(Problem to work on):
The expected output is the exact lines from the one containing "You are a GUI" through the end of the data, inclusive, and nothing else.
The data below:
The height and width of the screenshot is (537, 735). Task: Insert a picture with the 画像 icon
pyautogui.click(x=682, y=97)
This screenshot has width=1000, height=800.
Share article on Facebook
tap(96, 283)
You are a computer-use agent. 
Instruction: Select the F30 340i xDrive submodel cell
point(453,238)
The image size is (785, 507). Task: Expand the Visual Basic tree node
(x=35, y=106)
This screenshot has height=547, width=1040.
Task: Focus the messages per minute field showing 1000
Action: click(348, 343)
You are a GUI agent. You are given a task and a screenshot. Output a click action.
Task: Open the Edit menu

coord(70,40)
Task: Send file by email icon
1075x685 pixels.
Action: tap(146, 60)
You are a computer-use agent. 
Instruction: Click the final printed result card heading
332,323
End of The data.
(Your solution):
You are a GUI agent. You are given a task and a screenshot. Output a click action.
Task: Open the Edit menu

coord(70,40)
Task: Send file by email icon
1075x685 pixels.
Action: tap(146, 60)
You are a computer-use agent. 
Instruction: Click the final printed result card heading
332,323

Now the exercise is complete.